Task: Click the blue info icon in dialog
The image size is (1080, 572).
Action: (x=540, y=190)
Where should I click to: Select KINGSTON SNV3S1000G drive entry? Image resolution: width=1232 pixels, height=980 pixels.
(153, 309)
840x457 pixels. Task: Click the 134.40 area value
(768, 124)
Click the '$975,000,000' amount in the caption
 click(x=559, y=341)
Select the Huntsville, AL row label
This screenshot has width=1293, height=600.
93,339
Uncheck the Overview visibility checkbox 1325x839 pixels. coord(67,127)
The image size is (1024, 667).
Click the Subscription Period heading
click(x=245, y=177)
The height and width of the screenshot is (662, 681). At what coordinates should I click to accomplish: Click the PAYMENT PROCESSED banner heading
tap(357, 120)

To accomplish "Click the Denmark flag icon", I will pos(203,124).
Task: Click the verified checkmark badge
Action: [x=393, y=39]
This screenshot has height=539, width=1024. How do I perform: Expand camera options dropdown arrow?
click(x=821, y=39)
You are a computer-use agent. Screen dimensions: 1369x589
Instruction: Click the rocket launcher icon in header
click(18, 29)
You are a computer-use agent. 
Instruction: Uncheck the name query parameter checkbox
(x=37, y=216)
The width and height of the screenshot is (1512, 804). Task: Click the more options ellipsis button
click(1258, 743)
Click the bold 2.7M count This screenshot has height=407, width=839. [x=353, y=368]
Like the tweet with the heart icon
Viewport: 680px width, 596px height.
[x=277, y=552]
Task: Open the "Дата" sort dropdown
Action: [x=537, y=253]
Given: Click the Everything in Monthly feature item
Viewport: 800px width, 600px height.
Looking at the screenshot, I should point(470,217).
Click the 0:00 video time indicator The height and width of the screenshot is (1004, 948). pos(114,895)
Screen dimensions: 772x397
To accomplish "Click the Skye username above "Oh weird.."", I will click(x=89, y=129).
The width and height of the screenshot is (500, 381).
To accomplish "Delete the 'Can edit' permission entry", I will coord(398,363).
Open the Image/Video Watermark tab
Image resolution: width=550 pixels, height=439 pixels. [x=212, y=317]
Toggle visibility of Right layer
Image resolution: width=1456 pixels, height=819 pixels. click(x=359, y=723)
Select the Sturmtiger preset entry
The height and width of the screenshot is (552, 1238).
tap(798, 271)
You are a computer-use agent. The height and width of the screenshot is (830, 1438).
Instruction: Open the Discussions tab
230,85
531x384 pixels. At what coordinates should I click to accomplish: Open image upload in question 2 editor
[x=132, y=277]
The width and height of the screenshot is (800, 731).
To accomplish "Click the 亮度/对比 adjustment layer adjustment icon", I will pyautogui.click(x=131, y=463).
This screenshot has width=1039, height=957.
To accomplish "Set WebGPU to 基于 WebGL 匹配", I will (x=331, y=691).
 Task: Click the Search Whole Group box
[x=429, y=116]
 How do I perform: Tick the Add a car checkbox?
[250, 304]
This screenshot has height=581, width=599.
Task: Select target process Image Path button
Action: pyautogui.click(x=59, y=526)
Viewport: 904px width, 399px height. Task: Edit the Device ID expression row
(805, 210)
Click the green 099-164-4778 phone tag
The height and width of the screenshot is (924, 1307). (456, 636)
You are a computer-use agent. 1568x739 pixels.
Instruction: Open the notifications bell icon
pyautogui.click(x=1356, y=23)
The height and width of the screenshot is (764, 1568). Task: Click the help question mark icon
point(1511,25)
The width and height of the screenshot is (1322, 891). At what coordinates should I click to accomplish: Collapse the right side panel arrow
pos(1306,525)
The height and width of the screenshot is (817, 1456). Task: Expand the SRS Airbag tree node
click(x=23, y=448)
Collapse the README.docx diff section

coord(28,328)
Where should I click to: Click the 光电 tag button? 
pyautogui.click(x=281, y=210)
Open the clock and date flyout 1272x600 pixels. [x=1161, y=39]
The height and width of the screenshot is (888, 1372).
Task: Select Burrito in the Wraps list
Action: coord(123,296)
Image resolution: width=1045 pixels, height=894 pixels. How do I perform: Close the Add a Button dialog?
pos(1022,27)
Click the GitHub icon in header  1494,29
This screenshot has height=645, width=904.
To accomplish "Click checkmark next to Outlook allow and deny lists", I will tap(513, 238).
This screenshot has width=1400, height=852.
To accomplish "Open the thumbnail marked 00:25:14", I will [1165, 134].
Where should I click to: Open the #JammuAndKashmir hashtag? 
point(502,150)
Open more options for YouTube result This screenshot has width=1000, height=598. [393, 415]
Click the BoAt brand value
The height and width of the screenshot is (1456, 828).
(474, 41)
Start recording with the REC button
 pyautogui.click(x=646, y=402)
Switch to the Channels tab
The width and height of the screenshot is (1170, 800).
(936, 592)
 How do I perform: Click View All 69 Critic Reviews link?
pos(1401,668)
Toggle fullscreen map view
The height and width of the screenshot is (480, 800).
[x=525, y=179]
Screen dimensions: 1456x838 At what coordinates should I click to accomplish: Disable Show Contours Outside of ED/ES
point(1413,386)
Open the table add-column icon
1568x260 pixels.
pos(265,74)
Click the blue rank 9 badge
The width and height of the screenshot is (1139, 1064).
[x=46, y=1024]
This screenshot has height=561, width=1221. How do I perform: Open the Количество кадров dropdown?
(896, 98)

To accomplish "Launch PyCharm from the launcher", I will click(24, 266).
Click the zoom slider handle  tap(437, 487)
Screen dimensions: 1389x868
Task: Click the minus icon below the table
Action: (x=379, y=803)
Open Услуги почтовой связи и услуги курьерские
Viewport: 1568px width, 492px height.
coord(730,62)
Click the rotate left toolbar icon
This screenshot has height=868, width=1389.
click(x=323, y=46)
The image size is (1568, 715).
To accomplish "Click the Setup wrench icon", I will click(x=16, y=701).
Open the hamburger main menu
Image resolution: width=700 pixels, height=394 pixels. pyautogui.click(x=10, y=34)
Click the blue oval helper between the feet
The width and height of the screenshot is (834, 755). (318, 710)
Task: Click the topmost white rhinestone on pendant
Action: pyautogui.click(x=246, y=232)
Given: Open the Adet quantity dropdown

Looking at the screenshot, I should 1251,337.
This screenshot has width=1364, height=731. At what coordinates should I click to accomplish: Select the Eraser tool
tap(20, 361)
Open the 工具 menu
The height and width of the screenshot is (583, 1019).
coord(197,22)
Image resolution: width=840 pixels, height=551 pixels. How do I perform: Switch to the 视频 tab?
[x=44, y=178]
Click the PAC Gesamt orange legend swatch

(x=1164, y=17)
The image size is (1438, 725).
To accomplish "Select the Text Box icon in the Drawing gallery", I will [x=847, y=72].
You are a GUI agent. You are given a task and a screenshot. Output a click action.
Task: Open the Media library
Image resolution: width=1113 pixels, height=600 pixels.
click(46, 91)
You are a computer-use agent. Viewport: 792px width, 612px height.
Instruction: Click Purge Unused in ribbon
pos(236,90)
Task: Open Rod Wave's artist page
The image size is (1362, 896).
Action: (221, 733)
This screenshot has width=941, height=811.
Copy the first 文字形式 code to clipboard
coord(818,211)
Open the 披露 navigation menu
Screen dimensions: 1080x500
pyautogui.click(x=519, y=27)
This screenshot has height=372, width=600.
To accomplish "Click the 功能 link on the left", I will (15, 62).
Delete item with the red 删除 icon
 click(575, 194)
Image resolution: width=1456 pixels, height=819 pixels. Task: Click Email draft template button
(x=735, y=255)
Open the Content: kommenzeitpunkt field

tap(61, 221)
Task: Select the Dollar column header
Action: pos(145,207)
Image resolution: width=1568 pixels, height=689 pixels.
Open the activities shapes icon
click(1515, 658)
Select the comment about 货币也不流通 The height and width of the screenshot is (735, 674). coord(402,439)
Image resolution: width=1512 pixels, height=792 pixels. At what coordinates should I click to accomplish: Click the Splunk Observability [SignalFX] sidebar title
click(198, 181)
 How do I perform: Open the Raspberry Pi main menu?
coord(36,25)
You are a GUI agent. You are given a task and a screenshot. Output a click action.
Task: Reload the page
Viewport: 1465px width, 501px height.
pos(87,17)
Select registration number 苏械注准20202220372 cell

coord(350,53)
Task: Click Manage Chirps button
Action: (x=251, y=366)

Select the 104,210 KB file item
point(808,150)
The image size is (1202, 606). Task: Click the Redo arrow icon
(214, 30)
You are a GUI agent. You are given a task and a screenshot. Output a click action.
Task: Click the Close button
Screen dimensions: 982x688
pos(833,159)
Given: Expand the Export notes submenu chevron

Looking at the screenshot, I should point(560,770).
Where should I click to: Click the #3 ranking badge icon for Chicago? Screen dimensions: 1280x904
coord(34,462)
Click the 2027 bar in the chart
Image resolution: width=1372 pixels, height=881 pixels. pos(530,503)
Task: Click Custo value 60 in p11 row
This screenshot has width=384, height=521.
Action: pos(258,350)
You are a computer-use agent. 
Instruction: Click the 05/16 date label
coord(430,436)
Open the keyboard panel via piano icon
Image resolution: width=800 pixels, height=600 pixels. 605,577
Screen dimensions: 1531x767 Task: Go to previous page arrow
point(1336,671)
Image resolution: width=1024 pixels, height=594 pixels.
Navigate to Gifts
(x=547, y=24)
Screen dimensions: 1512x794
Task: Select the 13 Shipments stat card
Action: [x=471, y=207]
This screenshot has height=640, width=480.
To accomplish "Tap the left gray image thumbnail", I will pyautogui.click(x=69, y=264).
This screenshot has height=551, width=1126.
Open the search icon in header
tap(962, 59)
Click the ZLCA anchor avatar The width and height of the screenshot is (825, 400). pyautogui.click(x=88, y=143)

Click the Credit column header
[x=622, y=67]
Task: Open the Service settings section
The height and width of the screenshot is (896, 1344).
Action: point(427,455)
########################################
- EXERCISE DIRECTIONS: Render the lines from the one containing "Open the keyboard panel via piano icon" through the end of the records, inclusive, as a Markdown table with columns Row and Line, one row per line and blank lines omitted.

- CORRECT RESULT:
| Row | Line |
|---|---|
| 1 | Open the keyboard panel via piano icon |
| 2 | Image resolution: width=800 pixels, height=600 pixels. 605,577 |
| 3 | Screen dimensions: 1531x767 Task: Go to previous page arrow |
| 4 | point(1336,671) |
| 5 | Image resolution: width=1024 pixels, height=594 pixels. |
| 6 | Navigate to Gifts |
| 7 | (x=547, y=24) |
| 8 | Screen dimensions: 1512x794 |
| 9 | Task: Select the 13 Shipments stat card |
| 10 | Action: [x=471, y=207] |
| 11 | This screenshot has height=640, width=480. |
| 12 | To accomplish "Tap the left gray image thumbnail", I will pyautogui.click(x=69, y=264). |
| 13 | This screenshot has height=551, width=1126. |
| 14 | Open the search icon in header |
| 15 | tap(962, 59) |
| 16 | Click the ZLCA anchor avatar The width and height of the screenshot is (825, 400). pyautogui.click(x=88, y=143) |
| 17 | Click the Credit column header |
| 18 | [x=622, y=67] |
| 19 | Task: Open the Service settings section |
| 20 | The height and width of the screenshot is (896, 1344). |
| 21 | Action: point(427,455) |